Traditional lidar-based systems rely on an array of lidar hardware to provide an unparalleled view of the world around the vehicle. These systems leverage invisible lasers or similar tech to send a massive number of pings out into the world to detect surrounding objects.
The result is a realtime visualization of what the world around a vehicle looks like based on the distance of each laser point. The computer translates the points into a 3D representation and is able to identify other vehicles, humans, roads, buildings, and the like as a means of enabling the vehicle to navigate in that world more safely.

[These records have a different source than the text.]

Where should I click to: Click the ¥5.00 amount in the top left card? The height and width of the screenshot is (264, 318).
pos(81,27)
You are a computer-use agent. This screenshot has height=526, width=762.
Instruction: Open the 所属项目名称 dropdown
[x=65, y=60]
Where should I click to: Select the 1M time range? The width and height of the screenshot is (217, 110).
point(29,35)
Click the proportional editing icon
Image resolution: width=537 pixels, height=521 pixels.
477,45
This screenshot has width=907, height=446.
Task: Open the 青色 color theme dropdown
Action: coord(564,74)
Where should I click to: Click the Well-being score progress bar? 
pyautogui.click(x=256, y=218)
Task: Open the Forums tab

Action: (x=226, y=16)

In recent years, the push towards autonomous driving has resulted in a massive surge in the development of lidar units themselves, and the supporting software solutions that use them. Even so, the cost of lidar systems continues to be prohibitive, with single sensors costing thousands of dollars each. Cameras, on the other hand, only cost a few dollars each, thanks to their prevalence in smartphones, laptops, and the like.

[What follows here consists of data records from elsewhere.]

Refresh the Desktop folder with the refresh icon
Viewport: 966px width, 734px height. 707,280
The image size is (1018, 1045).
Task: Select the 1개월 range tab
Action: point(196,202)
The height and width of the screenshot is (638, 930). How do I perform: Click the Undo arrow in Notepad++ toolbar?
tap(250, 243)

Tesla’s camera-based approach is much cheaper and easier to implement on the hardware side, but requires an insanely complex computer system to translate raw camera inputs and vehicle telematics into intelligence. At a foundational level, the computer can identify lane markings, signs, and other vehicles from a series of sequential static images, also known as a video.

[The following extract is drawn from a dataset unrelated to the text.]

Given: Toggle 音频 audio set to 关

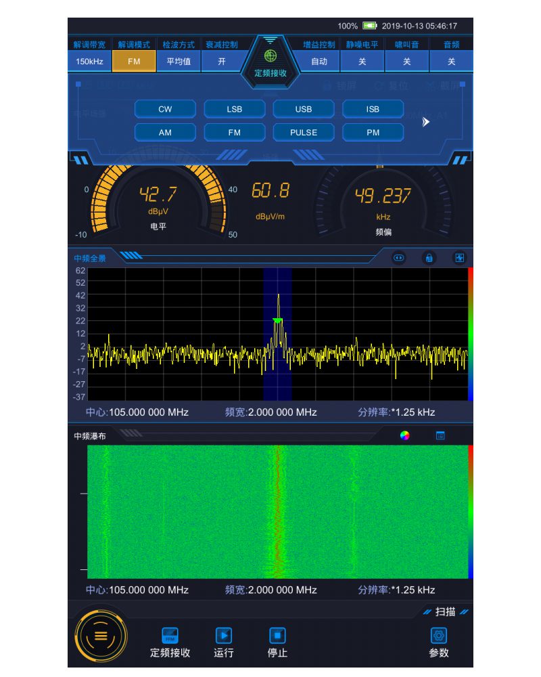Looking at the screenshot, I should [x=451, y=62].
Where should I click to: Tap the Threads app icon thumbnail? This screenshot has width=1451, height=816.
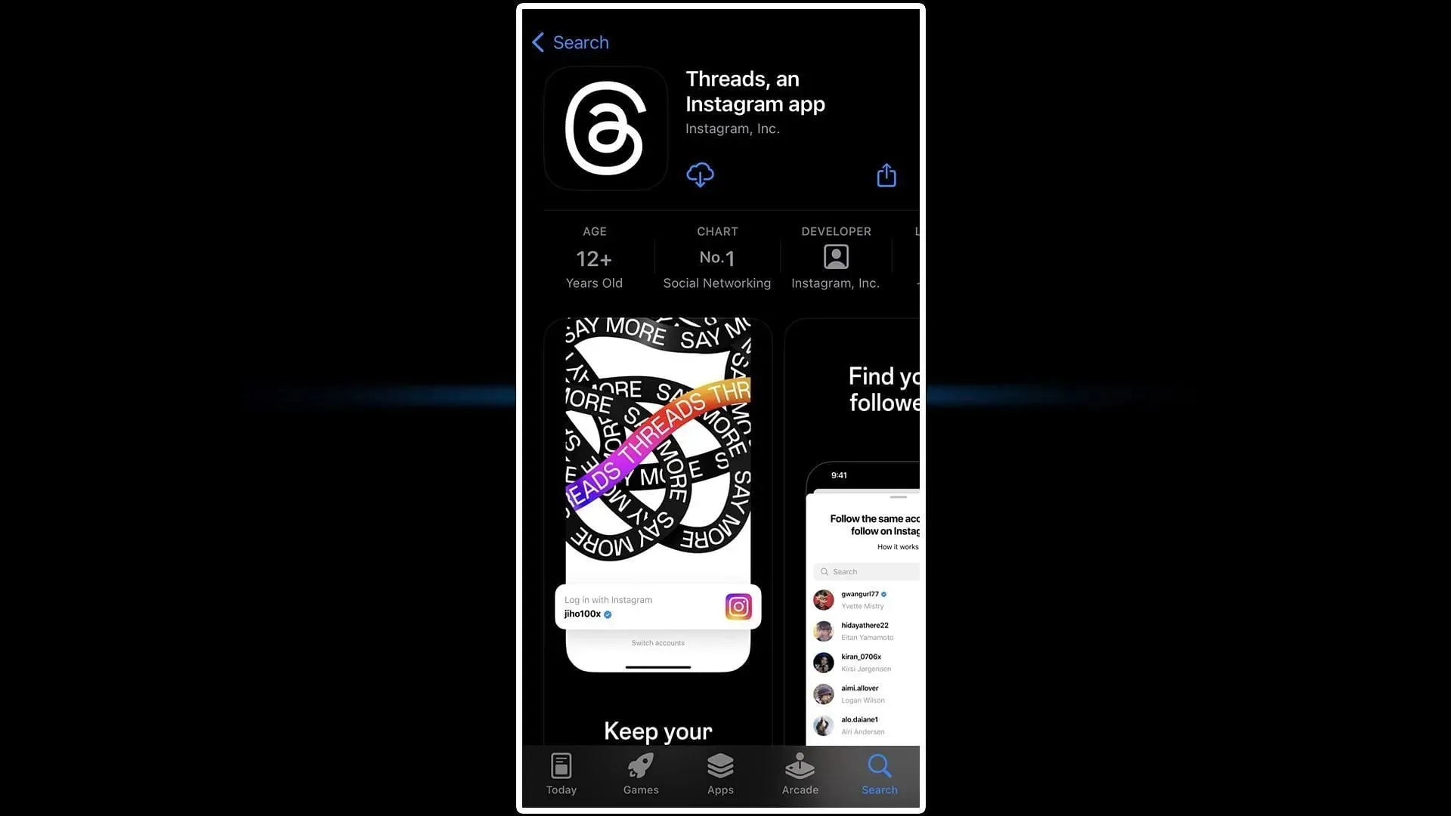tap(606, 128)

Tesla is taking computer vision to unprecedented levels, analyzing not just images, but individual pixels within the image. “We take a pseudo-lidar approach where you basically predict the depth for every single pixel and you can cast out your pixels,” Karpathy said. Doing this over time replicates much of the functionality of a traditional lidar system, but requires a massive amount of realtime processing power for the image deconstructions to be of any use.
Vehicles are driven in realtime, so it doesn’t do any good to have a system that can make determinations or predictions based on an image if it the results are not available instantaneously. Thankfully, Tesla built its own hardware for the third major version of its autonomous driving computer and it was purpose-built to run Tesla’s code.